An evil army of ghosts and monsters have been summoned to destroy and infest the lands. Two ghost sweepers with unique abilities must set out and defeat them. You build and destroy blocks in order to create barriers, platforms, and traps. There are a lot of different worlds and stages to complete in Ghost Sweeper. Each stage also will reward you with stars based on your progress. You can replay any level at your leisure and try either character to see which one works best on that specific stage.

Here’s what I liked:

Nice Fantasy World — If there’s one thing that I liked, it’s that the actual world is kind of fun. There are a lot of little monsters that were brought by some evil guy and it’s cool that the two ghost sweeper characters have come to get rid of them. There are several worlds with multiple stages, increasing in difficulty, and showing more enemy types. The style is simple yet each level is built just a little differently. It does give a bit of nostalgia feel from the earlier days of gaming, being difficult but not impossible. I just wish the characters had a little more life to them. They don’t talk and there seems an absence of any real story.
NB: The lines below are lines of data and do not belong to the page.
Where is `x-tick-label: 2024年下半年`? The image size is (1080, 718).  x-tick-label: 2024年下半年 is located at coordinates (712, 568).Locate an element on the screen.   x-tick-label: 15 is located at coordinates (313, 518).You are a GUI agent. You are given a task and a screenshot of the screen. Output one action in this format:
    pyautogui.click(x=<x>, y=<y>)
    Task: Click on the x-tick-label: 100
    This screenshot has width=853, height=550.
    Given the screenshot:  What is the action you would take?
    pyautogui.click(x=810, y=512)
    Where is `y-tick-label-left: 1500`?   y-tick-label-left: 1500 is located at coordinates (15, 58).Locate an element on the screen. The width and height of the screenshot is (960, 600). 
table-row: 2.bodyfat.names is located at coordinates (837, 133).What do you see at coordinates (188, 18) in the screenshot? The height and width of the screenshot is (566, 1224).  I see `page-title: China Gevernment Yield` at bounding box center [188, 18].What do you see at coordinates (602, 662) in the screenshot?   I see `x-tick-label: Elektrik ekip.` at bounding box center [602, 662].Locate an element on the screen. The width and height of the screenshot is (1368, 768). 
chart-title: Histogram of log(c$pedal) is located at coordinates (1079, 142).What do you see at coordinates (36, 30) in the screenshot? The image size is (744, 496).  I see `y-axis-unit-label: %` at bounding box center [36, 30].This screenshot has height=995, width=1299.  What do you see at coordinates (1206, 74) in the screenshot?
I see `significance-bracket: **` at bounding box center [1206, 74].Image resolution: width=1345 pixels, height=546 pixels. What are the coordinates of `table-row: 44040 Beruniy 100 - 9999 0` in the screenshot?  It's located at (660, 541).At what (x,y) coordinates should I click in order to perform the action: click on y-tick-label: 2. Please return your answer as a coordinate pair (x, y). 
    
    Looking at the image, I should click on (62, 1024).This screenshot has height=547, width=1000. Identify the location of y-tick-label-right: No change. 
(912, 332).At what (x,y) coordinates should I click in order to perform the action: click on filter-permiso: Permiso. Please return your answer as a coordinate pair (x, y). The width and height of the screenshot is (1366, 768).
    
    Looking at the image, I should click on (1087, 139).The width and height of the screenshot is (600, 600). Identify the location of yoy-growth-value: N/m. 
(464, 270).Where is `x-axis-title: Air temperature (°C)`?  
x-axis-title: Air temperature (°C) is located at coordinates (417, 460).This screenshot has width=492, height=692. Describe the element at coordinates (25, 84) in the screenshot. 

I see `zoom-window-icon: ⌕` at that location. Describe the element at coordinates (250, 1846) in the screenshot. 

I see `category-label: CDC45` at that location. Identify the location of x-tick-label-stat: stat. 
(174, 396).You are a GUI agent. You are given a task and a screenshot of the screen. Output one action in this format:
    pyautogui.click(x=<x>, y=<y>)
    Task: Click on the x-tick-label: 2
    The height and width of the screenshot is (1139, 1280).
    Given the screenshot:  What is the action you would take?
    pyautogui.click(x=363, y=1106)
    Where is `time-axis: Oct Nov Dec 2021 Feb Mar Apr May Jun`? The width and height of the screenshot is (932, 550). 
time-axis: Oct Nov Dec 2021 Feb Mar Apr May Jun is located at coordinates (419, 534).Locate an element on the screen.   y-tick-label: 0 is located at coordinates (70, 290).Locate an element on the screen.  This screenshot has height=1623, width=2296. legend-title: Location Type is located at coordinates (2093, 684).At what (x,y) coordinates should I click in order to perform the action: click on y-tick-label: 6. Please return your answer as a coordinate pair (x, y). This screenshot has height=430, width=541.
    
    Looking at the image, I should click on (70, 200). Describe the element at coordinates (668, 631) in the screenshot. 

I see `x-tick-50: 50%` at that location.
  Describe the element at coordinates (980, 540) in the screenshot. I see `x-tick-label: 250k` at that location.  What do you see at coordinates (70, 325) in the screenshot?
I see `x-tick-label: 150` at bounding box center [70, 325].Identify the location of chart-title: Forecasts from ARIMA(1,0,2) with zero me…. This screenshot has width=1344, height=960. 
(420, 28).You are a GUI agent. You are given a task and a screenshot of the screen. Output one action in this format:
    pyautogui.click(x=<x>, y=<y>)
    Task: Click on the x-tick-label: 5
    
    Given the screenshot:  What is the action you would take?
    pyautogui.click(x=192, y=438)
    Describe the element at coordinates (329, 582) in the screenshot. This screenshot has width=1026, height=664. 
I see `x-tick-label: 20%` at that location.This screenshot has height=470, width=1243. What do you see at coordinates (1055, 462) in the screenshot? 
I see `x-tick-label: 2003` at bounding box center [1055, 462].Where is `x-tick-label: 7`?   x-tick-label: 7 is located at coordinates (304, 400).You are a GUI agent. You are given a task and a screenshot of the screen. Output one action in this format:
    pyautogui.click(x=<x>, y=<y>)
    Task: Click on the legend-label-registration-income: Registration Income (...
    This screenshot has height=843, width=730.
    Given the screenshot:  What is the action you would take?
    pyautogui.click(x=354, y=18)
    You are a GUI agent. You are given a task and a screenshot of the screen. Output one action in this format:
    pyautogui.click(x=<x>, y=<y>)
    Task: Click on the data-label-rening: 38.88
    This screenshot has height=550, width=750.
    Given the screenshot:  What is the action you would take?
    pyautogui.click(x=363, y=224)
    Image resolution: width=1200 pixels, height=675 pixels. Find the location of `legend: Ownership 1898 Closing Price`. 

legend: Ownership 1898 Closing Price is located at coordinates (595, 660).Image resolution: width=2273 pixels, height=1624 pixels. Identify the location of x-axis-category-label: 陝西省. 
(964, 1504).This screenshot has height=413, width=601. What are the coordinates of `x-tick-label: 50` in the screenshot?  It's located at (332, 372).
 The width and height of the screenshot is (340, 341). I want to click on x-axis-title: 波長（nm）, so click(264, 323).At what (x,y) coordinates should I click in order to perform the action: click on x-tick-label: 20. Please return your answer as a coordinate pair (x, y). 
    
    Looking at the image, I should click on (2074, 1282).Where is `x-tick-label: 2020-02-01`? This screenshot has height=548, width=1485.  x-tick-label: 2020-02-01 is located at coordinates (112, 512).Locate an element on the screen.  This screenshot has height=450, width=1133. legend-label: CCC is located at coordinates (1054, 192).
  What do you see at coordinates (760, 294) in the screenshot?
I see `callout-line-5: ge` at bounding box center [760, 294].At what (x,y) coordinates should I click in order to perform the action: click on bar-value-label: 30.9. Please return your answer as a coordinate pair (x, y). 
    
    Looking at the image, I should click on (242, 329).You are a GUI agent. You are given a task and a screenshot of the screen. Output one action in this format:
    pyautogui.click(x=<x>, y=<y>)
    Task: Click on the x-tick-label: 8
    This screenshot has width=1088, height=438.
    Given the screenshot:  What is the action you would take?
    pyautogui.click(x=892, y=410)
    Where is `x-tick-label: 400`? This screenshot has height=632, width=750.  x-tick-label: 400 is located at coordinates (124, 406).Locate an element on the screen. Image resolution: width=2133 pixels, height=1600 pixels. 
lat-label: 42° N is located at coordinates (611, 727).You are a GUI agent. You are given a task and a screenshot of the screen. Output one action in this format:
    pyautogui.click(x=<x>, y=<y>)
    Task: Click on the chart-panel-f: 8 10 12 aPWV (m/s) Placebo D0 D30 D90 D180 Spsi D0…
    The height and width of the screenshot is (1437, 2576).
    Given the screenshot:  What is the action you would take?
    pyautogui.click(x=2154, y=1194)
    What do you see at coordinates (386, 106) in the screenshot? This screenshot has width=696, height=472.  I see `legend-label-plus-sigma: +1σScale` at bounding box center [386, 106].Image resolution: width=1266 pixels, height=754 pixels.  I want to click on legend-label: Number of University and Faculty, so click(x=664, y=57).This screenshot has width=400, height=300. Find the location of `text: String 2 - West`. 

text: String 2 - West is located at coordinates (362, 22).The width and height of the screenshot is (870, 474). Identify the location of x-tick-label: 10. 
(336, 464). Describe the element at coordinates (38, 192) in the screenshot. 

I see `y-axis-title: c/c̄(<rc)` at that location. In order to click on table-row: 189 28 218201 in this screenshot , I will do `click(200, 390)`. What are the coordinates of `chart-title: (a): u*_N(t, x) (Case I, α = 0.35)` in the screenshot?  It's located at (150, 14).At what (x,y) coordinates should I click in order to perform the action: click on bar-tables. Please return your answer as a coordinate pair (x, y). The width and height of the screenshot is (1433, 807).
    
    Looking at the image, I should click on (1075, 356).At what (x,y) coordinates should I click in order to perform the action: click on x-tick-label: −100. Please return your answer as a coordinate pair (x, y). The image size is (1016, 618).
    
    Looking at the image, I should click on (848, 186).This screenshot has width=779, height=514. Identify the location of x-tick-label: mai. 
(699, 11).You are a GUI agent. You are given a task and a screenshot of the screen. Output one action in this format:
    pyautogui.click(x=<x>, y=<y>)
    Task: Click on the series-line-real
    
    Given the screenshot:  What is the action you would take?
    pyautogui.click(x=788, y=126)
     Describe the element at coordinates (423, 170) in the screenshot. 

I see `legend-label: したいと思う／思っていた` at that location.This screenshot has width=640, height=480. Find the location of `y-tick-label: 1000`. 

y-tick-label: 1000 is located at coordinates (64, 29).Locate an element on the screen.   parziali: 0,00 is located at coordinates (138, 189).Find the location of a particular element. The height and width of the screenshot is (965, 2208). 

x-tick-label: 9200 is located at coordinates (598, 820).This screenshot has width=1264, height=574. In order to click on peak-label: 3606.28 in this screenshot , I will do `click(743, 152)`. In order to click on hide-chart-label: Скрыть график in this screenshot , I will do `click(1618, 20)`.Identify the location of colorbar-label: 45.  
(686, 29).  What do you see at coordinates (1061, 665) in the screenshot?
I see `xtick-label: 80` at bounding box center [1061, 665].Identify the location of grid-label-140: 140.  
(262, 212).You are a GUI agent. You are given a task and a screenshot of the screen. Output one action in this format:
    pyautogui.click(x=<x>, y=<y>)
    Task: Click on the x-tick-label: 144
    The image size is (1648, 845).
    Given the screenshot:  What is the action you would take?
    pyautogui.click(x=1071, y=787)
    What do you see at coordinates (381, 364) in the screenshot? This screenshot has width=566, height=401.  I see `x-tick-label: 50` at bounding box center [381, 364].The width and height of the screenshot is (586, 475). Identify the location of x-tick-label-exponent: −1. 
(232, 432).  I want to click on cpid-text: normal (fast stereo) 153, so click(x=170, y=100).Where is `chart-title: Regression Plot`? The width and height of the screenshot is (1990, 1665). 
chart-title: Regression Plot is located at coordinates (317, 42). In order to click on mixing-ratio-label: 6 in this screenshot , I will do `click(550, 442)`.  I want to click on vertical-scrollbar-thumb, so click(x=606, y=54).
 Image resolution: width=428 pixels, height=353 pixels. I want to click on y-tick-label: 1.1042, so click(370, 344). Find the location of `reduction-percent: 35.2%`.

Here’s what I didn’t like:

All Those Riches — Each stage has coins and cool artifacts to collect. However, they do literally nothing except help you get more gold stars. You’d think there would be something to buy with them. I guess there is a tent you can go to for purchasing things, but you aren’t really shown how it works and I still didn’t have it unlocked through the entire second world. I’m guessing this is where the “pay to play” part was in the free version of the game in the Apple Store. I generally started skipping everything but making it to the finish line just so I could get to the next level in the hope that things would get better. The game doesn’t even keep track of what you’ve collected nor is there a little menu showing you what artifacts have been obtained. At least, not one that was obvious to me. It’s like a tasteless dressing put onto a salad.

Jumping and Blocks — You move around by creating blocks of what appears to be ice (no clue what they are since it’s never talked about). You can break them and so can enemies. They are used for creating barriers and for stopping certain enemies. The jumping and platforming is not that responsive and makes it a little difficult to navigate. There’s a certain timing you need which never feels right. It’s like you’re fighting the poor execution as much as the monsters.

Death Becomes You — For some reason, there’s a special annoyance with death. I have played several games where you die numerous times trying to finish a goal. However, times you die here just don’t seem like part of the plan. It’s as if you should have health or a few lives. I died way too many times to stupid things, like jumping on a fire I thought was out or running past an enemy that was on the ground. Things I don’t feel I should have died to. There are too many chances of death for something I didn’t enjoy playing in the first place. Maybe that’s the problem, I just didn’t like completing the levels. They felt like chores that never ended.


Any hints of decent gameplay are overshadowed by a lot of faults. With the bad accuracy for platforming, it’s difficult to get good at the game. To succeed you must really stop and think, which is a good thing except you have a little timer counting down that will make you feel rushed. The first character I tried was horrible, having to suck in ghosts with a vacuum and shoot them before they escaped and killed me. I hated the mechanic. I felt better with the second character who just shot them. However, you’re so limited on magic that you don’t get the joy of killing things. You have to be specific on what you kill them platform to get more magic, which also only gives you one shot. This is severely limiting your options on how you want to accomplish completing levels and gives you no satisfaction completing a level without “doing everything”.

With minor changes to this, there could have been some kind of charm that a lot of people could like. But sadly, none of these design choices were executed and we’re left with an unmemorable game that released a while back on the Apple store and was free, minus in-app purchases. With that in mind, I imagine the price tag is basically unlocking the game without having to actually spend the money to play. At least there’s that.

Score: No Appeal

Ghost Sweeper was published by Totalconsole and developed by 7 Raven Studios on Xbox One. It was released on April 4, 2020, for $4.99. A copy was provided for review purposes.